For this hackathon, our goal was to upload as many aging datasets as possible to HuggingFace, a popular AI/ML platform. Of course, someone asked …
“Uploading datasets? Isn’t that trivial?”
I responded, “… I think you underestimate the complexity of biological datasets.”
Currently, working with a biological dataset requires know-how for (1) locating the data, (2) understanding its meaning (e.g. row and column definitions), and (3) its potential uses (e.g. does it indicate gene activation? Can it identify pathways?). With Karl’s curation, (1) is somewhat solved, but 2-3 are still challenging. You need to read the paper and dig into supplementary files to know what is going on. Datasets on cellxgene (”cell-by-gene”) are MUCH easier to use as they are formatted and conform to a schema, but still take know-how (I’ve heard it can take engineering teams ~months to ingest them!). But most biological data is NOT on cellxgene, but on National Center for Biotechnology Information’s (NCBI) Gene Expression Omnibus (GEO). If not, maybe the author made the data available as a supplementary table, if you’re lucky! If you’re unlucky, you need to email the author to get your hands on the data :(
Datasets on cellxgene still need formatting to get them HuggingFace ready. See seanome/2025-longevity-x-ai-hackathon for example data cleaning notebooks.
I had low expectations: more attendees than me and the organizers, and at least 1 dataset uploaded. We crushed them! Over two days, we had:
16 participants! (The winning group was split across two continents: SF to London, wow!)

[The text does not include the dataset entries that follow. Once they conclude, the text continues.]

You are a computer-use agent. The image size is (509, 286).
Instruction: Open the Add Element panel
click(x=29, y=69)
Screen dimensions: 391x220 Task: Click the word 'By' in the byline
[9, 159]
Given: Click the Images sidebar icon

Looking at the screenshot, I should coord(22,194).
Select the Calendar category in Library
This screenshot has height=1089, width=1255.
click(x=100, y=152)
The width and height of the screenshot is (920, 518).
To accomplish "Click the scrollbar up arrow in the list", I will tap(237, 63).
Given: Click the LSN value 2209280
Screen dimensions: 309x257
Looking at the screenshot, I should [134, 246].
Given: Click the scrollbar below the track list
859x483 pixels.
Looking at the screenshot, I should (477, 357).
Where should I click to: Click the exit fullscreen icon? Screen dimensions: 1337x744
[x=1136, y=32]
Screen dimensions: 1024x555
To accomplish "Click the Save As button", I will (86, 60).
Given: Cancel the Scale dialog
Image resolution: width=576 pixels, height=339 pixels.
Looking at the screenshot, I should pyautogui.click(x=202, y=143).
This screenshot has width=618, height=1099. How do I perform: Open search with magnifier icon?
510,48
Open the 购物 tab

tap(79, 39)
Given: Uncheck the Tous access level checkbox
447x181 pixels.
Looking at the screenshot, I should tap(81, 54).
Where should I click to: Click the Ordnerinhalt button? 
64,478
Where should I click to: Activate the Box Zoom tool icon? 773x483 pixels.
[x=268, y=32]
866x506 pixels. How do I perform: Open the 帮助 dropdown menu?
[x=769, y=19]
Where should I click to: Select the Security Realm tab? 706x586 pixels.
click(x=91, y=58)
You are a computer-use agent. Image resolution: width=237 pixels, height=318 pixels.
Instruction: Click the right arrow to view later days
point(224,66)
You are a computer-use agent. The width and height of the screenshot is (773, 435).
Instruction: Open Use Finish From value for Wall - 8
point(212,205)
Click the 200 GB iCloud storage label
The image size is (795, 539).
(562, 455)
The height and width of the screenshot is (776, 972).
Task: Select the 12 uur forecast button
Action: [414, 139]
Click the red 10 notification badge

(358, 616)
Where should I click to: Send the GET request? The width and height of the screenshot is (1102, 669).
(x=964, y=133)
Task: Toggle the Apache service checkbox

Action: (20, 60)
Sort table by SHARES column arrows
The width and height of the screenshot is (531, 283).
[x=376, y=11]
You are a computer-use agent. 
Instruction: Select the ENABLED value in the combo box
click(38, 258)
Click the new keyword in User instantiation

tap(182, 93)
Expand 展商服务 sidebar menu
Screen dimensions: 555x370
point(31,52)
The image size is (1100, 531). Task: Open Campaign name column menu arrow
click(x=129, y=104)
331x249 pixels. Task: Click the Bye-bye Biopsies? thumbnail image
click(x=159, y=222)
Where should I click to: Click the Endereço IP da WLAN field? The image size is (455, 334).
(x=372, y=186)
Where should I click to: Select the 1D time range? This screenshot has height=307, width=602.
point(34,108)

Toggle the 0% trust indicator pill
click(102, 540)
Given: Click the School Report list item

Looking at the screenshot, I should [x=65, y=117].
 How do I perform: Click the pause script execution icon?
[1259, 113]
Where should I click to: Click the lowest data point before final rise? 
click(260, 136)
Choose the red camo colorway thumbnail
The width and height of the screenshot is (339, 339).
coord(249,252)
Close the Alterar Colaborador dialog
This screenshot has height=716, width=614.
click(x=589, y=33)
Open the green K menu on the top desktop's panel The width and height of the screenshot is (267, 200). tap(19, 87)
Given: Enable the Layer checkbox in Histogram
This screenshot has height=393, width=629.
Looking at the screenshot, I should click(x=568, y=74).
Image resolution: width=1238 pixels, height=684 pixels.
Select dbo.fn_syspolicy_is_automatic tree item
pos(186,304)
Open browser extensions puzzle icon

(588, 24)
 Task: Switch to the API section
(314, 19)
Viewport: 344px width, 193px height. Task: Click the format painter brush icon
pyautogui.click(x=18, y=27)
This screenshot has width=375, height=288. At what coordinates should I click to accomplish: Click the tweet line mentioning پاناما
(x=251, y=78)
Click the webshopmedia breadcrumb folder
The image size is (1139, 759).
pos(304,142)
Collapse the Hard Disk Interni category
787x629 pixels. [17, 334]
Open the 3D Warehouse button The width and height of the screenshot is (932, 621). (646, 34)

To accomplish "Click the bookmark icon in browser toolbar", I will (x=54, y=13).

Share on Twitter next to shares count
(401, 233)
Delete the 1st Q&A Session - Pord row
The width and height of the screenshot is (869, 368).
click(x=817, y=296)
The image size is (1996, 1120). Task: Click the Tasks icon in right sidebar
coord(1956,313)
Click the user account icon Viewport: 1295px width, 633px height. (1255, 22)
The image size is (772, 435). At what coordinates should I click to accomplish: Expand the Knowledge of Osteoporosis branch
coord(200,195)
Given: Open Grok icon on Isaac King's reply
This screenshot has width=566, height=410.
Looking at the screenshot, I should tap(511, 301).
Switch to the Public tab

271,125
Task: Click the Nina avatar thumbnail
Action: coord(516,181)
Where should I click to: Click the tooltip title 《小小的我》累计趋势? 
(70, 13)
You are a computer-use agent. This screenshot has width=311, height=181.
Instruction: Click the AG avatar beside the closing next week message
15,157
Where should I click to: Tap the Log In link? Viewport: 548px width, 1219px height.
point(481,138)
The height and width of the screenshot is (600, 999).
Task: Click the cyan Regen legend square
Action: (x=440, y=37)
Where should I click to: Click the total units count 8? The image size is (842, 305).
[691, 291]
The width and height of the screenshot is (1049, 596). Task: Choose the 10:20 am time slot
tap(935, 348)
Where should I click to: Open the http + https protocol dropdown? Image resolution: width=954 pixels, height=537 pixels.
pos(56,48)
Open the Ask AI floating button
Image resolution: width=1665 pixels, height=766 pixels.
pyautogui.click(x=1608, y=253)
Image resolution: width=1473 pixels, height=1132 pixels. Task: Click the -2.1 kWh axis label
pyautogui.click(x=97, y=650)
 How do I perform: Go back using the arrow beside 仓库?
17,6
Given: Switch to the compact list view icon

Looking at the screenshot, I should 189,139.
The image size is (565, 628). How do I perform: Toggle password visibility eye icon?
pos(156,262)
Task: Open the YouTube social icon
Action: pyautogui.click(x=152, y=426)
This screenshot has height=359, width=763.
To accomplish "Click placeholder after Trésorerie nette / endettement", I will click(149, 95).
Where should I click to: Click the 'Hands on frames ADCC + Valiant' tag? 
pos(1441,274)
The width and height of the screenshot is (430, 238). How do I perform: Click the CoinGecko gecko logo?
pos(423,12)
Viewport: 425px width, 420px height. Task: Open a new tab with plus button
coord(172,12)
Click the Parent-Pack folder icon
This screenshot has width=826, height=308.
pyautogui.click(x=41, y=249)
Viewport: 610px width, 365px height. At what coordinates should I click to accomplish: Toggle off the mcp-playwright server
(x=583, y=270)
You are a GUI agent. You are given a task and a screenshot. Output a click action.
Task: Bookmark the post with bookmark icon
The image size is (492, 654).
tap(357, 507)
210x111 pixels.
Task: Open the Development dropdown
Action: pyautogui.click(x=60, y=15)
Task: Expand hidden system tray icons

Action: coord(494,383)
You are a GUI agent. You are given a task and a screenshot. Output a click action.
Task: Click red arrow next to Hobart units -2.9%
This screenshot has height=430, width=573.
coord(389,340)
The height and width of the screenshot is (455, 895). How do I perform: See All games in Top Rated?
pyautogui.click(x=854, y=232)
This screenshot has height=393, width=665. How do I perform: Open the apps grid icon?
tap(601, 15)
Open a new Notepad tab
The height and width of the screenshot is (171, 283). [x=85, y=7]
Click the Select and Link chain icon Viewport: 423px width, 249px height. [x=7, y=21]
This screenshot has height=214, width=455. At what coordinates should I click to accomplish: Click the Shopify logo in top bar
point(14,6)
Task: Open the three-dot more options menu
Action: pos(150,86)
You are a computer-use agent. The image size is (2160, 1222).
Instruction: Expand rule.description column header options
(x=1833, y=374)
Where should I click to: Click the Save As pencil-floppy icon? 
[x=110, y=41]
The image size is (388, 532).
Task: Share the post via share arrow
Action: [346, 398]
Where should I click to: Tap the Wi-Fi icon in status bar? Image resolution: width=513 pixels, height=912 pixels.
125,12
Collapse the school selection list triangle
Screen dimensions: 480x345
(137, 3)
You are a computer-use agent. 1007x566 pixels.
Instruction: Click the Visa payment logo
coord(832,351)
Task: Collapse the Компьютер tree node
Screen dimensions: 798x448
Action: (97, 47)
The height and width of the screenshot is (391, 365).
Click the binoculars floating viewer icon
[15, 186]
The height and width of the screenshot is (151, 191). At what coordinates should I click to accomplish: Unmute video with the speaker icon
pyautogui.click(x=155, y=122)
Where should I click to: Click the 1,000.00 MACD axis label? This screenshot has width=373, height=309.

36 longevity molecular profiling datasets uploaded to HuggingFace!
166.6 GB uploaded to HuggingFace!
$7k awarded to 1st ($4k), 2nd ($2k), and 3rd ($1k) place teams!
Thank you to our judges Zoe Isabel Senón, JJ Hales, William Poole, and Aabha Morey for lending their expertise and helping select our winners!

Things I’d do differently for the next hackathon
This is my first time running a cash prize hackathon, and it’s different from the nf-core hackathons I’ve run before.
Open by default
Our hackathon goal was to contribute longevity datasets to HuggingFace. However, to advance the field, we also need to share the code
that created the uploaded data. It’s not enough to share the data; we also want to share the code, as users will want to see how it was prepared, and it will help others in the future as examples of cleaning up the data! Later, we added the requirement to share the processing code, which wasn’t compatible with all participants, and we can be clearer about this in the future.
I’d be clearer about another requirement: for the HuggingFace dataset repository to link to the GitHub repository and vice versa, to help future users understand the data processing and for coders to see its HuggingFace format.
Invite more people!
We budgeted food for ~40 people and in my naiveté, I thought inviting 40 meant 40 would come! But no…. San Francisco has a LOT going on, and I was told to expect 50% (!) to show up. I ignored them and kept the total count at 40, asking people to decline if they couldn’t make it anymore. We had 14/40 (35%) in-person participants, which is on par for the 30-60% I’ve heard for events in SF. If I ran this again, I’d have a 100-person guest list and advertise more widely and earlier.
Teams
I don’t mind if you code in a room by yourself outside of a hackathon. HOWEVER, the point of a hackathon is to meet other people! We had a few going solo, and one big (5-person) team, and 2-3 in a team is a nice sweet spot, because you’re still collaborating but not too many that the coordination cost gets too high. Next time, I would state directly in the event text that you’re required to work in a team of 2-3, and we won’t judge submissions from a single individual.
Overall, I’m grateful to the opportunity from Foresight Institute to meet the lovely hackathon attendees and people of the Frontier Tower! Looking forward to more events there!